No matter where they are in the world, students can use these platforms to find programs and institutions that match their interests and qualifications. Rather than waiting for school reps to come to them, students living in Tier-II cities can discover the best fit themselves online with the help of their counsellors.

Urgent Need for Strategic Educational Curriculum

The need to have project-based learning and internship as a part, of course, is more important than ever. In a world that has increasingly emphasised and signalled the need for skilled and job ready graduates, it would be a catastrophic failure to not celebrate the value of learning that can and should enhance work opportunity and narrow the skills gap.

The India Skills Report 2020 brings together the readiness of our present talent pool for new-age job types and highlights the prevalent gaps. Employability of Indian youth has remained stagnant for the past three years, revolving around 46% of participants who are job ready. This implies that there is a need for more robust actions. Further, according to a recent study by the Global Business Coalition for Education (GBC-Education), United Nations Children’s Fund (UNICEF) and the Education Commission, more than 50% of Indian youth is not on track to have the education and skills necessary for employment by 2030.
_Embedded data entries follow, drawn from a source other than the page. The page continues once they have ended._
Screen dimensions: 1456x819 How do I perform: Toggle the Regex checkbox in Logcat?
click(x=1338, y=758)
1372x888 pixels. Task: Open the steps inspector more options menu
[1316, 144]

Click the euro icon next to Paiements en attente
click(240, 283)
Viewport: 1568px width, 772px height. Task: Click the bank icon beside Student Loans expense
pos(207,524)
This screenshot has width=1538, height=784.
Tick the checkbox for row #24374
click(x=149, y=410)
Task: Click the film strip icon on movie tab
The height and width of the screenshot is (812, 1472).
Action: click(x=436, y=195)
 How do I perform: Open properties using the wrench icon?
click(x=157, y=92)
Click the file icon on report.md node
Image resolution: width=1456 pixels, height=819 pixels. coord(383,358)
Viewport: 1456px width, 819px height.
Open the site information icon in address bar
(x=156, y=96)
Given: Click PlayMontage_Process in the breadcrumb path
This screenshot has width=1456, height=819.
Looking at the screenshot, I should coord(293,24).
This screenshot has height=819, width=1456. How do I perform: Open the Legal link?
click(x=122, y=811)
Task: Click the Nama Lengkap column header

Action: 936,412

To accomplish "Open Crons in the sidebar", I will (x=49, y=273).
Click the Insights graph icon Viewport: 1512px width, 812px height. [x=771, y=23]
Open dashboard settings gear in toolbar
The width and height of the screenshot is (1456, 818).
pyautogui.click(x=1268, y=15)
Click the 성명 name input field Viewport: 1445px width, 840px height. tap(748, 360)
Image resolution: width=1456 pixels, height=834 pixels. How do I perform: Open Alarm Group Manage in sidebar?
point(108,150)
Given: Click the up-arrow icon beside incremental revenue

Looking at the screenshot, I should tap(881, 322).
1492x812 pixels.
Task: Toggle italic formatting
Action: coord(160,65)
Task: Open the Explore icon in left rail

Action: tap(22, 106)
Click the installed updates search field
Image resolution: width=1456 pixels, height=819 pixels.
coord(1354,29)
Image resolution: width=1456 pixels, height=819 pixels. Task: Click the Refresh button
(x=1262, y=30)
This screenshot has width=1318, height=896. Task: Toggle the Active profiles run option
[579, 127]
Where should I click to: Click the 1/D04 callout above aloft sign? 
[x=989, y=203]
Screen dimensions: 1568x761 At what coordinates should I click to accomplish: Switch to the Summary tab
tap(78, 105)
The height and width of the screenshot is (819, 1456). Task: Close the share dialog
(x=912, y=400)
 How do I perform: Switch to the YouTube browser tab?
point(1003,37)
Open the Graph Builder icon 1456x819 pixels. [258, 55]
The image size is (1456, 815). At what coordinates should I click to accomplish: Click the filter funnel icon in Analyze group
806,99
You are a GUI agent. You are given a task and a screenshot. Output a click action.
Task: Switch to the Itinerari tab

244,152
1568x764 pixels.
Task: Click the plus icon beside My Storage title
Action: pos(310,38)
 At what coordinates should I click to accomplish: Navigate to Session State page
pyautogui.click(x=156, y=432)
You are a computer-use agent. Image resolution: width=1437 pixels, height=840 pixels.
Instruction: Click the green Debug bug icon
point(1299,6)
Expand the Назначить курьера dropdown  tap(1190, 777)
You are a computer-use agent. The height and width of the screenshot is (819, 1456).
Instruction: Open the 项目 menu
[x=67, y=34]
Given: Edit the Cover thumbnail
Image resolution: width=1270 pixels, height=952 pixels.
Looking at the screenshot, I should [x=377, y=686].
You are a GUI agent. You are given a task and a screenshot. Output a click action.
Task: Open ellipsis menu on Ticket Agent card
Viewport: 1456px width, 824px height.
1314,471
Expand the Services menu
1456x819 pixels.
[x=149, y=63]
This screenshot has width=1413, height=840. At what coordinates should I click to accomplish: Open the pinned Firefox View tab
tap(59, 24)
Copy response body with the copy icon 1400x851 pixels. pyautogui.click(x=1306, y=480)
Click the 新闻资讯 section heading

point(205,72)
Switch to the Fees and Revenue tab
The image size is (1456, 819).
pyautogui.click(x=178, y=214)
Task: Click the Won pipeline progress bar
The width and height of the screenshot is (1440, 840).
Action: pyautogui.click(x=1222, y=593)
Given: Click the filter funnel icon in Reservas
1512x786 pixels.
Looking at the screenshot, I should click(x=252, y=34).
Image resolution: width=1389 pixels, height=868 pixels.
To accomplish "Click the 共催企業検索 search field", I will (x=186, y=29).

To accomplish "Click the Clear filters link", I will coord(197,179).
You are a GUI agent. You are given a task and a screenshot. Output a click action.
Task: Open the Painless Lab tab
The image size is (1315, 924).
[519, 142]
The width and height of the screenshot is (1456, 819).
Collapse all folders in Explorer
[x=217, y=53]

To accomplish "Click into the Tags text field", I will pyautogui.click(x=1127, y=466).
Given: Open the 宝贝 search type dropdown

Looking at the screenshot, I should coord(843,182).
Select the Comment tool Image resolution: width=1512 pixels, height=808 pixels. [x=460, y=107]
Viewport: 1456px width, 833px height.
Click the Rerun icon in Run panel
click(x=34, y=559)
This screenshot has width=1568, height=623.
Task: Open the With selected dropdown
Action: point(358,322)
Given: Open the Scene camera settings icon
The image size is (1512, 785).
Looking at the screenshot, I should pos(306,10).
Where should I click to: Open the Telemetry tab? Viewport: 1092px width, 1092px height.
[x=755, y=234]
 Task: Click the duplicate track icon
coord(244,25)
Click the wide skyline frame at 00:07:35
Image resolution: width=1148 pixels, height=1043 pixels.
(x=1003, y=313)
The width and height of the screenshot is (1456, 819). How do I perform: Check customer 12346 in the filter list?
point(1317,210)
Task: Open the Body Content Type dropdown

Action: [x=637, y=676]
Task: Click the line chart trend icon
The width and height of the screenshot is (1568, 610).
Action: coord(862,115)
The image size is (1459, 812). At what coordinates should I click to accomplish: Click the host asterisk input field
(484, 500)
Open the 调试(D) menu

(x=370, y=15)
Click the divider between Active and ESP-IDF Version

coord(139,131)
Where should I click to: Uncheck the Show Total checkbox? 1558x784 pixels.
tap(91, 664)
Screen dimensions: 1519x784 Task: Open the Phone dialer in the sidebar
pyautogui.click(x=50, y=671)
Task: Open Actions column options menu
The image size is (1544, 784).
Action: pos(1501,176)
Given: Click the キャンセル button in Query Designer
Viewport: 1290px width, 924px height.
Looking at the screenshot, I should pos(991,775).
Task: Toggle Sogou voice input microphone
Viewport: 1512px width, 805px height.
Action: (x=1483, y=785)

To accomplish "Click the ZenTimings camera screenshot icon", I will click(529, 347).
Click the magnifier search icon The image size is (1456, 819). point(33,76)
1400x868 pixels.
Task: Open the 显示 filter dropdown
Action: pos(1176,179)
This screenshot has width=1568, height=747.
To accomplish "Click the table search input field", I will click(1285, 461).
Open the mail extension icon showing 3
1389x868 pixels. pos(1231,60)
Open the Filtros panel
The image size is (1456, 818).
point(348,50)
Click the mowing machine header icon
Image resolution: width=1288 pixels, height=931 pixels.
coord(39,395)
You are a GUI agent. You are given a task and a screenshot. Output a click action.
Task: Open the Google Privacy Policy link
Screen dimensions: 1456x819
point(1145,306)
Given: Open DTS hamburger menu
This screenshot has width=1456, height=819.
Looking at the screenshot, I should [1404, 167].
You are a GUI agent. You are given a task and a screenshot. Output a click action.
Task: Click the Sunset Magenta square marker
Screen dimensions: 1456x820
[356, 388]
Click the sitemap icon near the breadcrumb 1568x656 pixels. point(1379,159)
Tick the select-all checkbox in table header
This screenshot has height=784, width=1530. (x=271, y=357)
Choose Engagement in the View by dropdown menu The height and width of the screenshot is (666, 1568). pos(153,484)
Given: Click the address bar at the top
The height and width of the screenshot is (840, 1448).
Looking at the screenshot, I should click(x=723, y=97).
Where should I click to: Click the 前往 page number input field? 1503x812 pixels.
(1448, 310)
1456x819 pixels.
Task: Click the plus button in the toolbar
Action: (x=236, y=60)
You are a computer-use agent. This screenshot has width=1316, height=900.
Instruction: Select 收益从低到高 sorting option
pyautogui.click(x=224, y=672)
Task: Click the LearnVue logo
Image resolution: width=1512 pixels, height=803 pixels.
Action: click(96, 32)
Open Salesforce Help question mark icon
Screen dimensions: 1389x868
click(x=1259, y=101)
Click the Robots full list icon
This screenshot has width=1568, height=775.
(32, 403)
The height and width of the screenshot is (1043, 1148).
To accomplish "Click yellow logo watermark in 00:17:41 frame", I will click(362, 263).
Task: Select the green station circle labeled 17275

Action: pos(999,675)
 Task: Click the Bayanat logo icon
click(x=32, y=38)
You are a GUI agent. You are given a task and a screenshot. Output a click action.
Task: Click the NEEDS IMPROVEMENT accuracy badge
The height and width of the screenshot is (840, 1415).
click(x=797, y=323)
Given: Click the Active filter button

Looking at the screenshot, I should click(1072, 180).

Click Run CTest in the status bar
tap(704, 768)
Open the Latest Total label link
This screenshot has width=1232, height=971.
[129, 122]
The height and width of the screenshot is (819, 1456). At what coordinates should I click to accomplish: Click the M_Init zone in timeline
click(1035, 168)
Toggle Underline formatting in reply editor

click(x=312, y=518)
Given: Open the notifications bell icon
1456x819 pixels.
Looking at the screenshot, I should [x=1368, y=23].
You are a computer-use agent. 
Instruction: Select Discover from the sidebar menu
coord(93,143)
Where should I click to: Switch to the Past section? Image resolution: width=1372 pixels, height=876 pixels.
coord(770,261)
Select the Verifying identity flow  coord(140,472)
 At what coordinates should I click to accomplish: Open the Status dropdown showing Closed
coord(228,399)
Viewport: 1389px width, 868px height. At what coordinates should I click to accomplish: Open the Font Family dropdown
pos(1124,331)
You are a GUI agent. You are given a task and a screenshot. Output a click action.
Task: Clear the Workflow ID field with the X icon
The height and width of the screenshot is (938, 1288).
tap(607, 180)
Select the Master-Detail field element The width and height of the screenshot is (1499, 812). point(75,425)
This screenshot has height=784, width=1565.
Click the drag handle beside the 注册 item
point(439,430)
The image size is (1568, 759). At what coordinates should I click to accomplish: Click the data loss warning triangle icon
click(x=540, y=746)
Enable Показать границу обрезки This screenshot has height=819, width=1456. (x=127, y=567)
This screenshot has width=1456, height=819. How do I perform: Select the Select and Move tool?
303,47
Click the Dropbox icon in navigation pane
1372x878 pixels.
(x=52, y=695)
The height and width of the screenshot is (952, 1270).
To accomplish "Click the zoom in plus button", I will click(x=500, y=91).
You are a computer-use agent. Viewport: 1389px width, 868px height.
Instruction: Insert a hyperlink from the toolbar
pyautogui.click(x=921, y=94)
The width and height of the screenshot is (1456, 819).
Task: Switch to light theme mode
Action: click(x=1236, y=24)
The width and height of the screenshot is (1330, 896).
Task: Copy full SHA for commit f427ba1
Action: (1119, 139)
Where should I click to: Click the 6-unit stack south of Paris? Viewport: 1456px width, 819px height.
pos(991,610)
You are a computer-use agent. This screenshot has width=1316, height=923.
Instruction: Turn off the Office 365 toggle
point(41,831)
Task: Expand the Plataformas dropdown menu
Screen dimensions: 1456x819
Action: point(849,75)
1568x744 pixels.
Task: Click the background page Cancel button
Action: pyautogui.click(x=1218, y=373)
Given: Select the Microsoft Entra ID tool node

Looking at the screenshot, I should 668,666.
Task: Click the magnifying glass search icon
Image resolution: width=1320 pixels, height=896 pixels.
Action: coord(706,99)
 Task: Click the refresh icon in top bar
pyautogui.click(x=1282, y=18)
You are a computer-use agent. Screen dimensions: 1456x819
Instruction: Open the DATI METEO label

Keeping pace with technological advancements and upgraded skills aided by quality education, creating awareness about schools and programmes across the globe, judicious career planning and developing competitive skills can ultimately help the youth become job ready and compete with their global peers.

There is an urgent need to popularise and normalise the belief that education is a right, not a privilege. Many new start-ups are working hard to empower students in Tier-II and Tier-III cities in India and other communities around the world where access to global educational opportunities has not always been possible.